Scan the entries for lines containing the string "computer". Reply with how many there are, and nothing else.

_ _ _ _

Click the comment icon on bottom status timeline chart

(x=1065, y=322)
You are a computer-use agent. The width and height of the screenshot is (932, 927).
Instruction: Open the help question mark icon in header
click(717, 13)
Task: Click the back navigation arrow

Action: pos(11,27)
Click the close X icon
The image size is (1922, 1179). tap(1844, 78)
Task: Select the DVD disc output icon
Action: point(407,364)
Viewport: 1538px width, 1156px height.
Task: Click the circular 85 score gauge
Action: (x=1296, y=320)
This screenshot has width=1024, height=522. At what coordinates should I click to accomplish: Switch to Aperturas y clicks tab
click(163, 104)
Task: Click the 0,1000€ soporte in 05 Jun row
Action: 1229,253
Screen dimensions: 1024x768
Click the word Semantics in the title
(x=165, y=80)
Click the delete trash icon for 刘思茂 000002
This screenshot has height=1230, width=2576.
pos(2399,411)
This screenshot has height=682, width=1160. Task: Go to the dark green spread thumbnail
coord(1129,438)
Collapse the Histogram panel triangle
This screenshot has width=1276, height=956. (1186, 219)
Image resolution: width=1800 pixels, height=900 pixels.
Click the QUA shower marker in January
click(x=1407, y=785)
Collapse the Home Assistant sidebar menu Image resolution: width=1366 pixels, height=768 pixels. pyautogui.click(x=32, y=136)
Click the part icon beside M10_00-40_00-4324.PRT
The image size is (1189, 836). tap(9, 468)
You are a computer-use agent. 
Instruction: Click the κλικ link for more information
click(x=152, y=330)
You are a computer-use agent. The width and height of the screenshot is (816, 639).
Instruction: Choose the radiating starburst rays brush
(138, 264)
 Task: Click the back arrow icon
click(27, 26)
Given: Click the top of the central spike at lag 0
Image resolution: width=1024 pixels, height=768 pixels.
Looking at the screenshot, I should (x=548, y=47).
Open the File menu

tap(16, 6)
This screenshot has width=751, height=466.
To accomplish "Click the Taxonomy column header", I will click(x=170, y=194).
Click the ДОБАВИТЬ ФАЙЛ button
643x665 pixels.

_ _ _ _

◆ Exercise output
3